The Narro project: optimization

Showing posts with label optimization. Show all posts

Wednesday, October 5, 2011

Where does performance come from

First of all, the machine has to be good. You may be dealing with millions of rows in a table with indexes. Don't install it on your laptop.

Here's a comparison between two machines with the same database (+4 million rows in table):

A virtual machine: https://l10n.mozilla.org/narro/translate.php?l=vi&p=&f=&t=1&s=&o=&h=1&m=10&i=0#i

First page load: 9 seconds
Average load when scrolling down: 10 seconds

Cheap shared hosting: http://narro.alexxed.com/lmo2/translate.php?l=vi&p=28&f=&t=1&s=&o=&h=1&m=10&i=0

First page load: 3 seconds
Average load when scrolling down: 2 seconds

If you're thinking of having multiple active languages and huge translation projects, it might be best to have separate installations per language.

What I can still try and will try to make it better is:

have a table for each language rather than all languages in a table
play with indexes and see what works best
try PostgreSQL

Query ran for the tests above:

SELECT
*
FROM `narro_context_info` AS `t0`
LEFT JOIN `narro_context` AS `t1` ON `t0`.`context_id` = `t1`.`context_id` 
LEFT JOIN `narro_file` AS `t2` ON `t1`.`file_id` = `t2`.`file_id` 
LEFT JOIN `narro_text` AS `t3` ON `t1`.`text_id` = `t3`.`text_id` 
LEFT JOIN `narro_project` AS `t4` ON `t1`.`project_id` = `t4`.`project_id` 
LEFT JOIN `narro_suggestion` AS `t5` ON `t0`.`valid_suggestion_id` = `t5`.`suggestion_id`
WHERE (
   (
   `t0`.`language_id` = 60 AND 
   `t1`.`active` != 0 AND
    `t2`.`active` != 0
    ) AND 
    `t1`.`project_id` = 28 AND 
    `t0`.`has_suggestions` = 0
) 
LIMIT 20

Been there, done that ? Your comments would help.

Friday, July 29, 2011

A preview of the next version

There's been some heavy rewriting going on.

After you log in, you'll have all the permissions, so feel free to experiment, but with caution and expect failures.

You can pick your favourite Firefox extension, add a project from the project list and and use the xpi, as a source for texts and for translation (web link, or upload, whatever).

The speed is really improved and the translation process is really easier now. You just open the translation page, start translating and the translation is saved automatically as soon as you move to the next text. You can use the tab key to move forward.

Use scroll to load more texts. Or press the more button.

http://narro.alexxed.com/narro/translate.php?l=ro&p=10&f=&t=1&s=&o=&h=1&m=10&i=0#i

Wednesday, June 29, 2011

It's too complicated

I'm currently experimenting with important UI changes meant to simplify things. The ideas so far are:

- reduce the number of pages to the barely minimum; only one page for translating
- drop the pagination and load new content when scrolling down; it feels more natural to the user
- show only the original text and a text input for translating it; everything else only on demand

Any ideas or complaints are warmly welcomed!

Monday, May 9, 2011

Why do you have to go and make things so complicated?

Remember, localizers are usually volunteers.
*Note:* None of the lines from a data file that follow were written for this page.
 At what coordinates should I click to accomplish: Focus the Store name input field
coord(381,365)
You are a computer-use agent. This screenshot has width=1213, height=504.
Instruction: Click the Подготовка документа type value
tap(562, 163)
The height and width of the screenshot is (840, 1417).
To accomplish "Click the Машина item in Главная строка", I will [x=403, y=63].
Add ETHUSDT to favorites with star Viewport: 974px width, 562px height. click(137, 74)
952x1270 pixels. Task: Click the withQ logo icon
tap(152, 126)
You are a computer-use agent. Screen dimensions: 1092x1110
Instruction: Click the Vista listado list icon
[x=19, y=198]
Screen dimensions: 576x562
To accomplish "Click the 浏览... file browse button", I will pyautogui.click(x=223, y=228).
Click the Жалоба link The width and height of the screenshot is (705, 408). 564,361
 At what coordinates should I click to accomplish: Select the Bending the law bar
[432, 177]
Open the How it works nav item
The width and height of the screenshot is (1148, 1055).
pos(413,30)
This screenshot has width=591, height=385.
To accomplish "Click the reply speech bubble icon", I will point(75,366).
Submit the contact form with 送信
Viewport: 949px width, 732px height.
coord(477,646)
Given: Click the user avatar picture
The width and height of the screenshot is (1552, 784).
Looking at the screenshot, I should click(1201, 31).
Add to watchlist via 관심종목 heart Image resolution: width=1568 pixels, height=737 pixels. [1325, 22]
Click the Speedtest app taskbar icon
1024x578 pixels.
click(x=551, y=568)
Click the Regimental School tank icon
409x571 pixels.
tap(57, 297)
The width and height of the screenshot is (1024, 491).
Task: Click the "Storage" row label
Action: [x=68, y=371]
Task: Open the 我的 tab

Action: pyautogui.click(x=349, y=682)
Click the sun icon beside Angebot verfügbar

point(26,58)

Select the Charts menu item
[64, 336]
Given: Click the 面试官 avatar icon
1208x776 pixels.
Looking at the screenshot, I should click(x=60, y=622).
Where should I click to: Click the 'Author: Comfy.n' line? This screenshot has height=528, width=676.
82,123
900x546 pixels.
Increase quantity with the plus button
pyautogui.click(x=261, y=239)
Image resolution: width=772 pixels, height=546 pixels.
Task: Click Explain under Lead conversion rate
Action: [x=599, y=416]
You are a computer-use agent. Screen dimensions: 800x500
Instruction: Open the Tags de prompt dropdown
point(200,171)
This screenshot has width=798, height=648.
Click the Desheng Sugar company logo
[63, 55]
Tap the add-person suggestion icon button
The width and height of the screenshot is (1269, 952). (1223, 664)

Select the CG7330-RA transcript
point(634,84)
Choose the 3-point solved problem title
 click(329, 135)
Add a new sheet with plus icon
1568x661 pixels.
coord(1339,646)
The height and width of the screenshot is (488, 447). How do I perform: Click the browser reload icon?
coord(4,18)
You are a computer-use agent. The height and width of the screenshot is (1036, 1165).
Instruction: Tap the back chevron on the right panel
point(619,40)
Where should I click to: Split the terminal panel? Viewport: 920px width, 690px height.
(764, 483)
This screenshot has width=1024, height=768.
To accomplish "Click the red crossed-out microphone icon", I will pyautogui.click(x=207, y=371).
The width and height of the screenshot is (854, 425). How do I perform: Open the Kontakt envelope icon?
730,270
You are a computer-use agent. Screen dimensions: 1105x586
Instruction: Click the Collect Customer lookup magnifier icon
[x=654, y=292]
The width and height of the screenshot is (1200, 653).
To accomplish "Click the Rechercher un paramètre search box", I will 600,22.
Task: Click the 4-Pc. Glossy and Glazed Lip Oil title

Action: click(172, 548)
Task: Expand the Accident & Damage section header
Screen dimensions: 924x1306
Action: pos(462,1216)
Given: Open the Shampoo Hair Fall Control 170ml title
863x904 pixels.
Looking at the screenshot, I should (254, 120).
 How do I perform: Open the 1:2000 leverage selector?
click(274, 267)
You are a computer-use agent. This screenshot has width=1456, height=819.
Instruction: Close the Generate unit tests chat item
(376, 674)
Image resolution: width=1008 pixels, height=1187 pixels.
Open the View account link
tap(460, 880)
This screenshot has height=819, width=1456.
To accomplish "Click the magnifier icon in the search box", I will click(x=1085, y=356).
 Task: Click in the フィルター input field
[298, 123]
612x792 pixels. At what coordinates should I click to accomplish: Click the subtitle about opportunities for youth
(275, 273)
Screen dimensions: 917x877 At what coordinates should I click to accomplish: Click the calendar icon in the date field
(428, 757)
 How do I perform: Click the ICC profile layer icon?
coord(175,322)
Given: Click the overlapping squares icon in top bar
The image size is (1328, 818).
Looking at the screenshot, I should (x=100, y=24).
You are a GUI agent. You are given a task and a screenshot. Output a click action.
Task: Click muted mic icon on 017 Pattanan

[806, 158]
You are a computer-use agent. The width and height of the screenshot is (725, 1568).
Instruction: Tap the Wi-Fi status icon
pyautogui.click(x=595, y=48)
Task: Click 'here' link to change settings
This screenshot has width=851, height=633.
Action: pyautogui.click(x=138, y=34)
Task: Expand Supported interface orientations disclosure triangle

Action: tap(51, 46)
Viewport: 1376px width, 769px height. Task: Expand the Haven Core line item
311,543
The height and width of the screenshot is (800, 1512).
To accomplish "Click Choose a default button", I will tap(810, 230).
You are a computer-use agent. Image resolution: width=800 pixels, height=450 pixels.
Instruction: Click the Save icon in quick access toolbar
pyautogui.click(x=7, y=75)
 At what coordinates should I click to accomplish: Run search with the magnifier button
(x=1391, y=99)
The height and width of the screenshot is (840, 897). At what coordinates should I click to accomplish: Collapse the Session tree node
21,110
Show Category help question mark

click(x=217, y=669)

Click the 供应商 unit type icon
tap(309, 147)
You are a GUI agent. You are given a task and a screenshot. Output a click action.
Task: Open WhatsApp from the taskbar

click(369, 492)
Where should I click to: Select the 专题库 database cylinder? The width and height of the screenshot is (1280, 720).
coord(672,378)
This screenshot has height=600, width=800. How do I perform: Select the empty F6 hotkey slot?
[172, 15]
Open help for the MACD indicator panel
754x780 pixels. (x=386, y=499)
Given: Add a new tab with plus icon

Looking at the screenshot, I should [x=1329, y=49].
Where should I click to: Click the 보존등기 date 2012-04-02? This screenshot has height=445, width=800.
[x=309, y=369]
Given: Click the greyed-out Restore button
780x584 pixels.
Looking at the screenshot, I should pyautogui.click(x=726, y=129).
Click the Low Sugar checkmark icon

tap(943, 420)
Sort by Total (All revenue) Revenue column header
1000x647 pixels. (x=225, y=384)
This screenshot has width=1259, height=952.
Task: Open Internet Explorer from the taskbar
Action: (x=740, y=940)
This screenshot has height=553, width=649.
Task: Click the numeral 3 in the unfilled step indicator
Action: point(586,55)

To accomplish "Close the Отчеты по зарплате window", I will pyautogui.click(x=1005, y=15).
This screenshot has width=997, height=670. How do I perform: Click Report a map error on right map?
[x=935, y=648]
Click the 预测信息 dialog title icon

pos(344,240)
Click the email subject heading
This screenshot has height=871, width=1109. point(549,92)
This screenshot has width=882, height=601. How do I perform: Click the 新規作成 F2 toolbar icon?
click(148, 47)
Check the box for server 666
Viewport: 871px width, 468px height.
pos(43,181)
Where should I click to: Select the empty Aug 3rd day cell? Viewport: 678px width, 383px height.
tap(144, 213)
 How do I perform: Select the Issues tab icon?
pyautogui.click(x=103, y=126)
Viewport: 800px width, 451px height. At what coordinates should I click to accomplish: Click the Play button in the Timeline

When I started Narro, my idea was to make their life easier by allowing them to receive translations from anyone and to pull/push translations without knowing SVN, Mercurial, or any other technical stuff.

The idea setup would be:

The localizer gets the translation files through Narro import
Translation begins (offline or online)
The localizer pushes the translation files through Narro export

And no, it's not that I'd like to introduce a new tool instead of running svn commit, it's just that I'd like to spare people of the nightmares of merging and maintaining branches when all they want to do is translate.

The current Mozilla setup is:

Pull the entire Mozilla repository (> 500MB)
Scan its directory for localization files and build through symlinks a folder structure that resembles the one that localizers need to push in their repository
Run an import from that folder
Translation begins
Translation is exported in XPI format for testing purposes
There's a script made by Axel Hecht, compare-locales that does some checks for validity, because translations can really break the product. To help, I'm running that after every export and post a link to a diff file that contains links to the texts that need fixing
Translation is exported in the structure that should be comitted to Mercurial
The localizer needs to have Mercurial through SSH with key authentication set up
The localizer commits the structure exported from Narro (hg pull .../xx-XX.zip && unzip xx-XX.zip && hg commit && hg push)
The localizer checks the tinderbox for any build failures
The localizer checks the dashboard for any problems detected by compare-locales
The localizer does a signoff (pushes a button for the revision he wants to release) in the dashboard

I may have forgotten some steps, but obviously this is not the perfect setup. I'm keen on helping making things easier as I'm a localizer myself but there are some blockers here:

I can commit via Narro, but that causes problems because several localizers commit with the same account. I can't let localizers commit with their credentials because that would mean uploading their private SSH key and that defeats the purpose of a SSH key. From my experience, getting rid of that is a real advantage as you often want to fix only a few strings while you're on the road and don't feel like hg pull, hg commit, hg push or don't have Mercurial installed or your SSH key set up.
I don't have access only to the localization files. I have to pull the entire repository.
To build a language pack I need the whole repository.

Oh, there are the web pages as well. Fortunately I'm close to handling those in Narro as well.

Now don't think that Mozilla is the only software that has this complicated setup. But this localizer tool should be able to cope even with this situation, because it's not a perfect world we live in. It's a challenge.

Thursday, September 23, 2010

Scale up

Narro was designed with one pair of languages in mind. And at that time, running an import on a big project on a modern computer for half an hour was acceptable. The only performance goal was to have a maximum page loading time of 1 second. There was no goal set for the import process.

Back then: 1 target language * 1 big project * 1/2 hours

Times are changing and the instance hosted on Mozilla grew to 61 languages. For each language I run an import on 4 big projects.

Right now: 61 target languages * 4 big projects * 1/2 hours

As you see, running the import process in these conditions is almost impossible, so the much postponed step of optimizing the code is absolutely necessary right now.

Note that the import process is running in background and eating up all the CPU power available on the server.

Fortunately, the code is ready for such optimizations which are:

cache database results whenever possible
do stuff only when necessary
use regular expressions only when really needed

So that's what I'll be working on before doing any release.